Given entries START

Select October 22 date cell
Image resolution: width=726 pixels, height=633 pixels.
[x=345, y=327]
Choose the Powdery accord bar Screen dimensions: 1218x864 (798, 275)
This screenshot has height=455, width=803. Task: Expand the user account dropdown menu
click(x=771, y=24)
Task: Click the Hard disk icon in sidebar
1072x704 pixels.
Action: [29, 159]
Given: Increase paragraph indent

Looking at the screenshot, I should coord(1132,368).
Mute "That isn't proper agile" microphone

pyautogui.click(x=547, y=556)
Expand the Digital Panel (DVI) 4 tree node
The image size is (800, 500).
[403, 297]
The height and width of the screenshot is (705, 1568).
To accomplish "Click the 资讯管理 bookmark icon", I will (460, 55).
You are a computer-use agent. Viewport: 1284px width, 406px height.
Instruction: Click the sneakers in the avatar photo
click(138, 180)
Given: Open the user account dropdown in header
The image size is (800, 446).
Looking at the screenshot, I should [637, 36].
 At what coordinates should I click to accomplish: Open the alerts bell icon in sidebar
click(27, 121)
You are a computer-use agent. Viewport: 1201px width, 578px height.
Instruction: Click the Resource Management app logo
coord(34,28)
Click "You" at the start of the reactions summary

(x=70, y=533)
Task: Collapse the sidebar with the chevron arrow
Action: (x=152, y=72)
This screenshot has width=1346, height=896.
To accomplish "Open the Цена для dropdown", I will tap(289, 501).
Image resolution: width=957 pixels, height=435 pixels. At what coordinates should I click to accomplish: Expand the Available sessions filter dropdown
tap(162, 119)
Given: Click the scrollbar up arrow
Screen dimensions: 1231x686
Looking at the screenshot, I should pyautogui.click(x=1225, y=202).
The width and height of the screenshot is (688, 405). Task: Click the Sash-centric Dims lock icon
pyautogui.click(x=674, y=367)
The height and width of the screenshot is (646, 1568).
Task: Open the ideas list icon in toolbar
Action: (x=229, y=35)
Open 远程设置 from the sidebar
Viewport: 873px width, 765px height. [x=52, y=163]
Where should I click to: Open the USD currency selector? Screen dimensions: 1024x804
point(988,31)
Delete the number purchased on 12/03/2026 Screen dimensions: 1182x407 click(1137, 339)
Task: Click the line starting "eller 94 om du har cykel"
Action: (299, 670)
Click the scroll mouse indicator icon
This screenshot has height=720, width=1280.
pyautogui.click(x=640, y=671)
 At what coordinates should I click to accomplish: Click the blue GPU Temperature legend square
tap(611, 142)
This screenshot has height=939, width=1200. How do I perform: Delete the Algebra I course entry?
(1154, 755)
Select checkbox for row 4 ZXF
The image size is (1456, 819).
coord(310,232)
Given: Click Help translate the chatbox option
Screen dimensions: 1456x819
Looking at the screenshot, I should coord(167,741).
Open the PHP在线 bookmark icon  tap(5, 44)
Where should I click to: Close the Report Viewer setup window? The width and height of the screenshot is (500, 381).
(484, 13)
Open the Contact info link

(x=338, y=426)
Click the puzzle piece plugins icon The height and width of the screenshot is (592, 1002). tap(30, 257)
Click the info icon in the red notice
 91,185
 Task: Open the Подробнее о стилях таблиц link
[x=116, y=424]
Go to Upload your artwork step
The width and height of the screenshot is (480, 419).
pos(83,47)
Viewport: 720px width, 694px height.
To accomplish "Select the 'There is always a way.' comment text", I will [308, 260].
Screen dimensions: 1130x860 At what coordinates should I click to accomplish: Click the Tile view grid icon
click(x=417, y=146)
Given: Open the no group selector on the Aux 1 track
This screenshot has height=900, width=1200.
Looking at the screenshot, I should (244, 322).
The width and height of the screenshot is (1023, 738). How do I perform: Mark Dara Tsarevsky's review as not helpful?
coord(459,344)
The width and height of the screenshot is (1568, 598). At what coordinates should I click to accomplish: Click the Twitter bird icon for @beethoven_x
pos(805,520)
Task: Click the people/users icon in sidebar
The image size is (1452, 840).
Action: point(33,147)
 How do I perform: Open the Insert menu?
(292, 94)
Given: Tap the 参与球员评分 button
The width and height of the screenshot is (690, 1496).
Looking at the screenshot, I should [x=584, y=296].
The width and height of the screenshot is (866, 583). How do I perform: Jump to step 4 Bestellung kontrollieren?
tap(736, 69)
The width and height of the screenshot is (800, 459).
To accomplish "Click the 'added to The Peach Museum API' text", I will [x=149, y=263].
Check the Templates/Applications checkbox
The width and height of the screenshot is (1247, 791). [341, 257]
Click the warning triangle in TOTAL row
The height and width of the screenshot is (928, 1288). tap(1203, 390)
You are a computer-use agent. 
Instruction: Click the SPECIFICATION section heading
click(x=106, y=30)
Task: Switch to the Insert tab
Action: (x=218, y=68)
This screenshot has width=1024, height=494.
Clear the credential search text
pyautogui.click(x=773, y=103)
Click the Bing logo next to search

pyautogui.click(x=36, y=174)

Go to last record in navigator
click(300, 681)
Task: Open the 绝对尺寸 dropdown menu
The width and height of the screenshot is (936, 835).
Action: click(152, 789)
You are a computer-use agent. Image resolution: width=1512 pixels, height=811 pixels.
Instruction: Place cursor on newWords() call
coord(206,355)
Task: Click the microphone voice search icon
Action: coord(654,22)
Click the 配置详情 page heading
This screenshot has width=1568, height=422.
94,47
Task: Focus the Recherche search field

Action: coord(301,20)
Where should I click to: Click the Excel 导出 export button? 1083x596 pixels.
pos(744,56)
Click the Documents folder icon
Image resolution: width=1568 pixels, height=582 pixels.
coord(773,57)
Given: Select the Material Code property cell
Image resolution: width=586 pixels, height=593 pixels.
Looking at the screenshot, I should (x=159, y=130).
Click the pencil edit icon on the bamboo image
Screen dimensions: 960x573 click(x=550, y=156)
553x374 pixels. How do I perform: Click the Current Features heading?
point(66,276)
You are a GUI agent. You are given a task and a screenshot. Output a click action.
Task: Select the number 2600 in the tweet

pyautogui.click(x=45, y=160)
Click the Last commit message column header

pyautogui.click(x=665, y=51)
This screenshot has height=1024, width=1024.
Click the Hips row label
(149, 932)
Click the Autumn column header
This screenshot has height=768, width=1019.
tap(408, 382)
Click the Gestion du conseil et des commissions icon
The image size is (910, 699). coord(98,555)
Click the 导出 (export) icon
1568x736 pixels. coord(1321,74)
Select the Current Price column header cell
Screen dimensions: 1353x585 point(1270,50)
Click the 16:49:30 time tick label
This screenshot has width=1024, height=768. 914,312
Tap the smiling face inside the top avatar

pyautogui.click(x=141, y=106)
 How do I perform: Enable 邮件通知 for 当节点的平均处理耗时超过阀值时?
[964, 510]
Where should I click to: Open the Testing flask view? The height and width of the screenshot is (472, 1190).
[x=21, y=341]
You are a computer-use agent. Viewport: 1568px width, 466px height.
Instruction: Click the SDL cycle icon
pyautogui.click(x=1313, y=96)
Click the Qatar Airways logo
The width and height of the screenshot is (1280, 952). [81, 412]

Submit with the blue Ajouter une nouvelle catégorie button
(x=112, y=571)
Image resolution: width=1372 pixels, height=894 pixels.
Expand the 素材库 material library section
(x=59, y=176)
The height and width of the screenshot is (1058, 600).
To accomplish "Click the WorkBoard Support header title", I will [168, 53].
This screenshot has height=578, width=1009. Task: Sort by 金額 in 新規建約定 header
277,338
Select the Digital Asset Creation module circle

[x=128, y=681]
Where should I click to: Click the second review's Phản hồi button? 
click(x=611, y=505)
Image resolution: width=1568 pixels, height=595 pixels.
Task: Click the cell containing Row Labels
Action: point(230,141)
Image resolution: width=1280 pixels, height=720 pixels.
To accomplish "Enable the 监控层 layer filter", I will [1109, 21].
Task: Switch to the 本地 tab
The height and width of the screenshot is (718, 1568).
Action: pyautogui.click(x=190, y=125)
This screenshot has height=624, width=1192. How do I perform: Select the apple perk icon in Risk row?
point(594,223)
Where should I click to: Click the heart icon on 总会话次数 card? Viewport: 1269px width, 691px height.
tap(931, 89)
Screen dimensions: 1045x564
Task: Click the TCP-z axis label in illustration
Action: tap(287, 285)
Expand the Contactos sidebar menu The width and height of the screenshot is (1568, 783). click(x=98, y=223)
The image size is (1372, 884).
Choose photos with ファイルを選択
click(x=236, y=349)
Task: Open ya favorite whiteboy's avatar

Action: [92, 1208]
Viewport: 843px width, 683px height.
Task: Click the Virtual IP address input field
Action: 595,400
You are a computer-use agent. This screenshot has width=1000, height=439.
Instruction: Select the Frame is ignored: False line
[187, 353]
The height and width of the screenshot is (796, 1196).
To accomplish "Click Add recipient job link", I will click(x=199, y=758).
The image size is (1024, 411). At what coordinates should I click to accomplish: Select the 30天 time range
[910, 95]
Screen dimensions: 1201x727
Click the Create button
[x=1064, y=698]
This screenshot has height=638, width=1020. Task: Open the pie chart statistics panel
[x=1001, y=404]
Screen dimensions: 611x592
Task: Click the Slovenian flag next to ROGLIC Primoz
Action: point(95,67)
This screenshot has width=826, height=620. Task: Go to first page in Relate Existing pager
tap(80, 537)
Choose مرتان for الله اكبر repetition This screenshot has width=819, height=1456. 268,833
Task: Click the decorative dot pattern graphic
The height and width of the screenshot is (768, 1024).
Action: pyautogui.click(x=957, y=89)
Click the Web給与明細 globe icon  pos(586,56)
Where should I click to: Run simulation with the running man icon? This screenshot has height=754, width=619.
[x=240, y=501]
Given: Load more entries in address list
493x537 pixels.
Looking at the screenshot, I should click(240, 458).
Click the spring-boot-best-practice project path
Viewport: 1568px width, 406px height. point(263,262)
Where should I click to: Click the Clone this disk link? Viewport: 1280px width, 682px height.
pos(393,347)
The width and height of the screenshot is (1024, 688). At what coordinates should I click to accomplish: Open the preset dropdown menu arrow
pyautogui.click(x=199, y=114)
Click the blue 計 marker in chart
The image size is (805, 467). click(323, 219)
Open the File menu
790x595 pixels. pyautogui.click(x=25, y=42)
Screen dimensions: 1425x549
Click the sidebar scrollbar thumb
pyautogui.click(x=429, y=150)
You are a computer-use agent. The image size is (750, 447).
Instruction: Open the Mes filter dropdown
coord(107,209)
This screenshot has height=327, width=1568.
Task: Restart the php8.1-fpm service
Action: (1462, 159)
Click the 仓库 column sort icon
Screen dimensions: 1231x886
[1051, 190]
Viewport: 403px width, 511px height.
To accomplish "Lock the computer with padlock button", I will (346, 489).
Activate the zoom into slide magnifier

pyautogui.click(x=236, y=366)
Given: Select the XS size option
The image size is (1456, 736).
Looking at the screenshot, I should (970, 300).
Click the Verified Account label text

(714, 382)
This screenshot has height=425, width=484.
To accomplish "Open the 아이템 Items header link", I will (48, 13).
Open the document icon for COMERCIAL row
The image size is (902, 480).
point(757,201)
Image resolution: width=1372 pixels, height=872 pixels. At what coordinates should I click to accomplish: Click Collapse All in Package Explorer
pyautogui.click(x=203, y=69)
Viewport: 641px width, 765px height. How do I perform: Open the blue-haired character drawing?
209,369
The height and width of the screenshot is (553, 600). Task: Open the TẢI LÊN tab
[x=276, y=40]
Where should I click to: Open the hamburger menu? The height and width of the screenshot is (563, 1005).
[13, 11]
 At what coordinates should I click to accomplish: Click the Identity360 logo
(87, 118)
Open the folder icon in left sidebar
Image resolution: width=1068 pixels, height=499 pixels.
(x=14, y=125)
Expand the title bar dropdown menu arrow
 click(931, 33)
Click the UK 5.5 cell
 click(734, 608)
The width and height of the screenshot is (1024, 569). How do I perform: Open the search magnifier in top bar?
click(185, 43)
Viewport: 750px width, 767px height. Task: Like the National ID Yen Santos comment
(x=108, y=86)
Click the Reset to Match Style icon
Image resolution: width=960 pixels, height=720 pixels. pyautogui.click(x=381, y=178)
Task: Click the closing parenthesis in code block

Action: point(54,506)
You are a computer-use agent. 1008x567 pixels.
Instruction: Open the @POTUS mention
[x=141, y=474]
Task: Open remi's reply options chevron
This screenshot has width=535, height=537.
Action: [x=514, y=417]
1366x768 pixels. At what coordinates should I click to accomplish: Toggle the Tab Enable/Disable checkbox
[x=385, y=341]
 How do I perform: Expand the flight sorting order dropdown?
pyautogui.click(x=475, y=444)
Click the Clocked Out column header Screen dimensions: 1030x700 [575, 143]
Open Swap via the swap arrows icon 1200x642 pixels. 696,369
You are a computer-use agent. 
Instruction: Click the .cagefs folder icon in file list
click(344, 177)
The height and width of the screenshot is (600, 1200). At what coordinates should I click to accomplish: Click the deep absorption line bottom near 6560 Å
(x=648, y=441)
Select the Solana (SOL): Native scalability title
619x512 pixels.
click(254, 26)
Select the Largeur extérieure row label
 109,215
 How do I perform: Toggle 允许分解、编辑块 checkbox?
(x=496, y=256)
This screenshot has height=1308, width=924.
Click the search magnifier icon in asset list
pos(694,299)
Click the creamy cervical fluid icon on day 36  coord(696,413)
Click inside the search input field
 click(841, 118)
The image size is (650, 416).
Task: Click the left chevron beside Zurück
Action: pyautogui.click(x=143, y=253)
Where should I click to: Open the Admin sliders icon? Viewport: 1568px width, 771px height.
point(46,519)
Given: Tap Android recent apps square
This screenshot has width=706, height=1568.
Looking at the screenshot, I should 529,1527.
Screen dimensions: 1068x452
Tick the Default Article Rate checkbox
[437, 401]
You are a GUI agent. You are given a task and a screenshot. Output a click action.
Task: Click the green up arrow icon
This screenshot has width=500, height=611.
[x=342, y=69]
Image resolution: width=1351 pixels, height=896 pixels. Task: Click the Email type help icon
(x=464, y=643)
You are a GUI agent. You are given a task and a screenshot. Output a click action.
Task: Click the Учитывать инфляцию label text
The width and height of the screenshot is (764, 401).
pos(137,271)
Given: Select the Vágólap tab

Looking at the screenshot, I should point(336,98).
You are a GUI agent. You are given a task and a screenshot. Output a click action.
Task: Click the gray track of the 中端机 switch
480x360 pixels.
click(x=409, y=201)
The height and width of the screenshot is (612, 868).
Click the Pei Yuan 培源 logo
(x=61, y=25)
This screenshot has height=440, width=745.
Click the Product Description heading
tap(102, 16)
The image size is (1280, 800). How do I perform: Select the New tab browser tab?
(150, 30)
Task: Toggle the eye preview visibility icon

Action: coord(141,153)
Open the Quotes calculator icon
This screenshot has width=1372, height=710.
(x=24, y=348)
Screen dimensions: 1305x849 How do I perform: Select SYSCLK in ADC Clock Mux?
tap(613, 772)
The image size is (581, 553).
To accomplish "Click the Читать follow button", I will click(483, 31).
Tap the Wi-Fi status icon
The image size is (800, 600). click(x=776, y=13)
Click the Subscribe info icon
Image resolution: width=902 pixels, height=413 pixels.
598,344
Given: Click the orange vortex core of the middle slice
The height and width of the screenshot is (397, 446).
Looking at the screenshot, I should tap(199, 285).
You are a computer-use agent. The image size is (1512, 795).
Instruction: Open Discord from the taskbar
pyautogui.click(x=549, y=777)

Given entries END

#### Instructions for the task
Nothing should appear in the answer except the lines above from the line with "The height and width of the screenshot is (796, 1196)." through the line with "Choose مرتان for", both included, written out exactly.

#### Solution
The height and width of the screenshot is (796, 1196).
To accomplish "Click Add recipient job link", I will click(x=199, y=758).
The image size is (1024, 411). At what coordinates should I click to accomplish: Select the 30天 time range
[910, 95]
Screen dimensions: 1201x727
Click the Create button
[x=1064, y=698]
This screenshot has height=638, width=1020. Task: Open the pie chart statistics panel
[x=1001, y=404]
Screen dimensions: 611x592
Task: Click the Slovenian flag next to ROGLIC Primoz
Action: point(95,67)
This screenshot has width=826, height=620. Task: Go to first page in Relate Existing pager
tap(80, 537)
Choose مرتان for الله اكبر repetition This screenshot has width=819, height=1456. 268,833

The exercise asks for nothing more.